• PROBLEM:
Lines below that include the word "computer" should each be copied.

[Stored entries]
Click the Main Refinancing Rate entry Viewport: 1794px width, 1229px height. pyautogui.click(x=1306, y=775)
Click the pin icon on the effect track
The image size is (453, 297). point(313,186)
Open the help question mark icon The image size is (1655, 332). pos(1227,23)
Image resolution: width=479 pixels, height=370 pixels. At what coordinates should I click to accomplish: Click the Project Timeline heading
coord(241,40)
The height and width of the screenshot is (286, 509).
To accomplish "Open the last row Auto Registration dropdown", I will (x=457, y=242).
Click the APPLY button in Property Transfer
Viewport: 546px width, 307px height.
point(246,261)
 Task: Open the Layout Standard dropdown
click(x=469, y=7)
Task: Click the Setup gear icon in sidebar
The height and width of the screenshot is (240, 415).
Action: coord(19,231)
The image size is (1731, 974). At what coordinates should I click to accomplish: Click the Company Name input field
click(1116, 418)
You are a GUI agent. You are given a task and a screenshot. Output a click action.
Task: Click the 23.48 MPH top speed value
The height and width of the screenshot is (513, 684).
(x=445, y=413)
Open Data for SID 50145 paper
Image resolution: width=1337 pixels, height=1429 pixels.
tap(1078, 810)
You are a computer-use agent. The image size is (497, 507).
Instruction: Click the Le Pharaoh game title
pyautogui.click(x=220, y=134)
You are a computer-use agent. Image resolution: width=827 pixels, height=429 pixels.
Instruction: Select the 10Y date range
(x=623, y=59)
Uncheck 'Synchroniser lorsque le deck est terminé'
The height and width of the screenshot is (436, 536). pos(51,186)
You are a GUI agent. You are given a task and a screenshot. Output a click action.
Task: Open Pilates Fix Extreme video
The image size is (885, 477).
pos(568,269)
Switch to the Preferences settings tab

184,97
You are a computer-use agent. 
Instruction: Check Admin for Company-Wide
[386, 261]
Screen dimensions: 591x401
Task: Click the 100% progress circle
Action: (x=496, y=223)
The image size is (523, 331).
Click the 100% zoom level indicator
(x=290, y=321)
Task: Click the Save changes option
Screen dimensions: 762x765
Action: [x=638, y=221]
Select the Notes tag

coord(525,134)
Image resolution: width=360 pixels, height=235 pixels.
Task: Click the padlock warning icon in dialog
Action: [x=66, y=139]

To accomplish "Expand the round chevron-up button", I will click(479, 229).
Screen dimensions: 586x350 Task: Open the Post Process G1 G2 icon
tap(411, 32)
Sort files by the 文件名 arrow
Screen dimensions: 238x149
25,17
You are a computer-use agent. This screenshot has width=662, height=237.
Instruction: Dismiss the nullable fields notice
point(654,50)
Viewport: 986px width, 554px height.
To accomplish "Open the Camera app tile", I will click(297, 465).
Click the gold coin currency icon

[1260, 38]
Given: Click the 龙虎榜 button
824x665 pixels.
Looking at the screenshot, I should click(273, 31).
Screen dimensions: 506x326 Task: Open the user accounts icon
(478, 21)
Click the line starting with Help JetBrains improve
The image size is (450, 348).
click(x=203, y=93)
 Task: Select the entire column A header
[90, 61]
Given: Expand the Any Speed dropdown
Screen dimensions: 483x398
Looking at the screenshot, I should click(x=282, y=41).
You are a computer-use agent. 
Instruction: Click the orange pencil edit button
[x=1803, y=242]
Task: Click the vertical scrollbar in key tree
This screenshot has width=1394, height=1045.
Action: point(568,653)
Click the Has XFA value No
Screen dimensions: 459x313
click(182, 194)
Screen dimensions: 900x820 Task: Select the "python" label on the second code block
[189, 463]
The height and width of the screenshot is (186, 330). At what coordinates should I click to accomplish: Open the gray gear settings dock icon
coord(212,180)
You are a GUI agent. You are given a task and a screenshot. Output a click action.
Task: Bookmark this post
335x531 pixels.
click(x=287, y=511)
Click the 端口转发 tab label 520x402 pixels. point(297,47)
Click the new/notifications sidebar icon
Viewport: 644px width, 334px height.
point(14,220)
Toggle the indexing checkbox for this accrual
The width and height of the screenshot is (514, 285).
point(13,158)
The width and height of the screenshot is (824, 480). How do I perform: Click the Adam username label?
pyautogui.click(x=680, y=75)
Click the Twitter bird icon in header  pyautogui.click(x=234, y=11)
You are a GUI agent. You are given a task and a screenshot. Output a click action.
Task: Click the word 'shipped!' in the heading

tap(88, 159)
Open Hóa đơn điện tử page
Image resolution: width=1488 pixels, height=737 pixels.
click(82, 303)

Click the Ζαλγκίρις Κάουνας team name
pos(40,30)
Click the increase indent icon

• RESPONSE BELOW:
You are a computer-use agent. The image size is (497, 507).
You are a computer-use agent. Image resolution: width=827 pixels, height=429 pixels.
You are a computer-use agent. 
You are a computer-use agent. This screenshot has width=662, height=237.
You are a computer-use agent. 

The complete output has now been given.